Greek Cultural Contributions

Natalie Schultz


Greek architecture is known for its columns. There are three types of columns: Doric, Ionic, and Corinthian. Other types of Greek art include pottery, sculptures, and paintings. Every city-state had a temple that was dedicated to a specific god. They went there to worship and make sacrifices. Some leaders like Pericles and Alexander the Great spread the Greek architecture throughout Europe.
We see Greek influence in architecture today in important buildings. The White House, Capital Building, Supreme Court, and the Lincoln Memorial all have columns that show Greek influence.


Ancient Greek government was a direct democracy. Everyone had their say in government and everyone could vote. Leaders were chosen in a way of lottery. Council members would draw names out of a hat. In order to be drawn, you had to be male and over the age of 18. Leaders would draw a new council every year. All citizens were expected to participate in government. Unlike the U.S., Greece had slaves. The slaves were not allowed to participate in government. They had many wars in ancient Greece such as Battle of the Marathon, The First Persian War, The Peloponnesian War, and The Ionian War.

Our government today uses Greek examples such as having to be 18 to vote, having a democracy, and having term limits. (the president is limited to 4 years)


Greece was known for its philosophers. Some of the most famous ones include Aristotle, Pythagoras, Archimedes, Thales, and Gorgias. Aristotle is believed to have been credited for inventing Science. Archimedes is credited for inventing PI, as well as many machines. Philosophers tried to answer questions such as What is Wisdom?, What is beauty?, and What is the Earth made of? They wrote many books such as Odessey, Iliad, and The Republic. They were "scary smart" because many people were afraid of them. The jury didn't respect them because they thought they were putting bad ideas into peoples heads.

We still see Greek philosophy in math skills like PI and geometry. Doctors today still use the Hippocratic Oath.


In ancient Greece, people used storytelling to explain the world around them. For example, when Zeus was mad at something or someone, he would throw lightning bolts. (causing lightning on earth) Some mythological heroes included Hercules, Perseus, and Atlanta. Different gods stood for different things, Zeus was the ruler of mankind, Hades was guardian of the under world, and Poseidon was guardian of the seas. Mythology was believed to be written by Homer and Aesop. When people died, they believed that they would go to the underworld where they were then judged on weather they were a good person or not.

Greek mythology is seen in today's society because we not only do we still study it today, but we have examples such as the book series Percy Jackson and the movie Hercules.

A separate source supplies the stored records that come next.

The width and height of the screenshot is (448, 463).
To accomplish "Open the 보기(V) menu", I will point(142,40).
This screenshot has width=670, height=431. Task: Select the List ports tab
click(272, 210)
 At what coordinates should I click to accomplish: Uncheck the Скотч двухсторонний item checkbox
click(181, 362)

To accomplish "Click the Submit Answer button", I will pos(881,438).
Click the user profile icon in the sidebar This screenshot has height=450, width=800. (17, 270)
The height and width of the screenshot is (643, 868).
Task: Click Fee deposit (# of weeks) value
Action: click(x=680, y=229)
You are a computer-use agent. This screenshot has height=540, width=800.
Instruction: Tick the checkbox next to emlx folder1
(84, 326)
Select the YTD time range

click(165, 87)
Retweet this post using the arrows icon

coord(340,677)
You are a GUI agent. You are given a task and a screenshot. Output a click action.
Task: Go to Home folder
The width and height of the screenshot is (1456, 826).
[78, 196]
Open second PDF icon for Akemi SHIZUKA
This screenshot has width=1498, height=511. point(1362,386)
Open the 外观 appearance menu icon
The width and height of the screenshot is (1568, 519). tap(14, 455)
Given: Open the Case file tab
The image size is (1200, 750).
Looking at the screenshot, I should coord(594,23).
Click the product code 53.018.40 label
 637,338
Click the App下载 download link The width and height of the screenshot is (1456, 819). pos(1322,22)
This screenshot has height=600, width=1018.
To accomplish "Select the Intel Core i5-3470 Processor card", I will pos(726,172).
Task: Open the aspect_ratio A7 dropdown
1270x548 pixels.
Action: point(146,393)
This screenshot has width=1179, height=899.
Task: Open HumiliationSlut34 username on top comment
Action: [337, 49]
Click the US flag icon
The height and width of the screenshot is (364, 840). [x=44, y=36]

The only citizens who were allowed to play sports in ancient Greece were free, male athletes. They played sports like boxing, weight-lifting, wrestling, and running. In order to watch sports you had to be a man, god, unmarried women, or government official. Athletic competition developed to honor the gods, they believed the gods would favor them. Ancient Greeks felt that athletes were heroes. They had statues built in their honor, parades were thrown, and they received free meals for a year.

Greek sports are reflected through the Olympics. We have many of the same events they had, such as, running, shot-put, long jump, discus, and horse racing at fairs.